5. This happens when $x+4=0$, which means $x=-4$.
6. When $(x+4)^2$ is 0, the whole function becomes $f(x) = 0 - 6 = -6$.
7. So, the lowest value the function can ever reach is -6, and it happens when $x$ is -4. This means there's a relative minimum at $x = -4$, and its value is $-6$.

Alternative answer

Answer: The function has a relative minimum at $x = -4$, and the minimum value is $f(-4) = -6$. There are no relative maxima. Explain
This is a question about finding the lowest or highest point of a special kind of curve called a parabola . The solving step is:

First, I looked at the function $f(x) = x^2 + 8x + 10$. I know this is a quadratic function, which means when you graph it, it makes a U-shape called a parabola. Since the number in front of the $x^2$ (which is an invisible 1) is positive, I know the U-shape opens upwards, like a happy face! This means it will have a lowest point, but no highest point. So, I'm looking for a relative minimum.

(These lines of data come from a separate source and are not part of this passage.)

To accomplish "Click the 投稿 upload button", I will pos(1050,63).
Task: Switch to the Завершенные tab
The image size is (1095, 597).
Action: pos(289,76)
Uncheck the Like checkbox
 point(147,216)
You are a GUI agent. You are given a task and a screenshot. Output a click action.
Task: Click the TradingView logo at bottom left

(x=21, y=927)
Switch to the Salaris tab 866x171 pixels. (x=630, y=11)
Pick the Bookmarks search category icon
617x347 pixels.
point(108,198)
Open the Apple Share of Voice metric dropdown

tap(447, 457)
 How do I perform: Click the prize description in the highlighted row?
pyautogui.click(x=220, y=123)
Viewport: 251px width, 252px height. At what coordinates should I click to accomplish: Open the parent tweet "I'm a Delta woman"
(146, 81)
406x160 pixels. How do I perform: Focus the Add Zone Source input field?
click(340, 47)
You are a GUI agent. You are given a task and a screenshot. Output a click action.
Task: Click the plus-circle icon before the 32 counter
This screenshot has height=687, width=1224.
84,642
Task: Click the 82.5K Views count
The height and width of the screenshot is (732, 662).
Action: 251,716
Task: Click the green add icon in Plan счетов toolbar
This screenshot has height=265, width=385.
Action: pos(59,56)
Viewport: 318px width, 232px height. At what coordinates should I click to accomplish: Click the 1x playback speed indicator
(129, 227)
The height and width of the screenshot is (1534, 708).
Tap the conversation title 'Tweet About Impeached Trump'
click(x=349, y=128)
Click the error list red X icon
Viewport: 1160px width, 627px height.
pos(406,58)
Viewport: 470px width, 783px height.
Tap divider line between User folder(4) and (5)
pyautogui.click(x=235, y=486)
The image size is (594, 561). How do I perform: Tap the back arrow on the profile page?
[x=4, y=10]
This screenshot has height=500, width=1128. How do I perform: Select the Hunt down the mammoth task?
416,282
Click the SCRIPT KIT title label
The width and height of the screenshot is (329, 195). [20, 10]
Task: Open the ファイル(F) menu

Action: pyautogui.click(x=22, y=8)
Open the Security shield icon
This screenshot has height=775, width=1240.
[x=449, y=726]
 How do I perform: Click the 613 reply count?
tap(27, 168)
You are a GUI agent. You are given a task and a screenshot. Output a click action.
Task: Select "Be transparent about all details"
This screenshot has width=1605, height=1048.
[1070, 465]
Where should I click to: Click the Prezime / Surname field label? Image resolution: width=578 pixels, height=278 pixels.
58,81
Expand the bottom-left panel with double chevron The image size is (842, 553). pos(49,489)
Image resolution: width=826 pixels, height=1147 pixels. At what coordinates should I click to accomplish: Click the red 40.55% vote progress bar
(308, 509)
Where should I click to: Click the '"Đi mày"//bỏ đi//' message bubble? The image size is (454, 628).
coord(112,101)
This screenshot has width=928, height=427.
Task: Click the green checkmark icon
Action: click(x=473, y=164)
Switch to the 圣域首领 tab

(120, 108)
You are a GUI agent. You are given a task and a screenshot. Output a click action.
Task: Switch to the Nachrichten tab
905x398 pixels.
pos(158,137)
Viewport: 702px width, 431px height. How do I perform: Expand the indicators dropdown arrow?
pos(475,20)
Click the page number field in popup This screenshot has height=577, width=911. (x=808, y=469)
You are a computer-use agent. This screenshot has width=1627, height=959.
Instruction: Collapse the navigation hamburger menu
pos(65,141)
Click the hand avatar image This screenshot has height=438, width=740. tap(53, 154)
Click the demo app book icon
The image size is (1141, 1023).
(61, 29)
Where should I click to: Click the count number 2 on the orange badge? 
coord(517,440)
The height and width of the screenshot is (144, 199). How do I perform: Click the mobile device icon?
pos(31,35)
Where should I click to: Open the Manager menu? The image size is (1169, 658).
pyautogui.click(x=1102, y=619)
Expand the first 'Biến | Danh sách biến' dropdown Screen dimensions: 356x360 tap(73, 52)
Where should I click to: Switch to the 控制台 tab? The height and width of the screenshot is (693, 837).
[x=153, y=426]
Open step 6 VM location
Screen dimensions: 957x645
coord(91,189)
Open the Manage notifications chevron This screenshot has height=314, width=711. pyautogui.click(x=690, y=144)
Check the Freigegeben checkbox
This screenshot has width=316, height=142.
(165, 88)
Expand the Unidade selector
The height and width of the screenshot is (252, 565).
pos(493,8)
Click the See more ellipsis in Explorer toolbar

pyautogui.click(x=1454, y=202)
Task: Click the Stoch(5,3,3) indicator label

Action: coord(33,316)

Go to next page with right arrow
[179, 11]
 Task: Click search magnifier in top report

To find the lowest point, I like to use a trick called "completing the square." It's like turning the expression into a perfect little square plus some extra stuff.
1. I start with $x^2 + 8x + 10$.
2. I focus on the $x^2 + 8x$ part. To make it a perfect square like $(x+a)^2$, I need to figure out what 'a' is. If I imagine $(x+a)^2 = x^2 + 2ax + a^2$, then my $8x$ must be $2ax$. That means $2a = 8$, so $a = 4$.
3. If $a=4$, then $a^2$ would be $4 \times 4 = 16$. So, I want to make $x^2 + 8x + 16$.
4. But my original function has $x^2 + 8x + 10$. So, I can write it as:
$f(x) = (x^2 + 8x + 16) - 16 + 10$
I added 16 to make the perfect square, so I had to subtract 16 right away to keep the balance.
5. Now, the $(x^2 + 8x + 16)$ part is exactly $(x+4)^2$.
So, $f(x) = (x+4)^2 - 16 + 10$
$f(x) = (x+4)^2 - 6$

Now, this form $f(x) = (x+4)^2 - 6$ helps me find the minimum.
- I know that any number squared, like $(x+4)^2$, can never be negative. The smallest it can ever be is zero.
- This happens when $x+4$ equals zero, which means $x = -4$.
- When $(x+4)^2$ is $0$, then $f(x)$ becomes $0 - 6 = -6$.
- For any other value of $x$, $(x+4)^2$ will be a positive number, so $f(x)$ will be bigger than -6.

So, the lowest value the function can ever reach is -6, and it happens when $x$ is -4. This is our relative minimum. Since the parabola opens upwards, there's no highest point, so no relative maximum.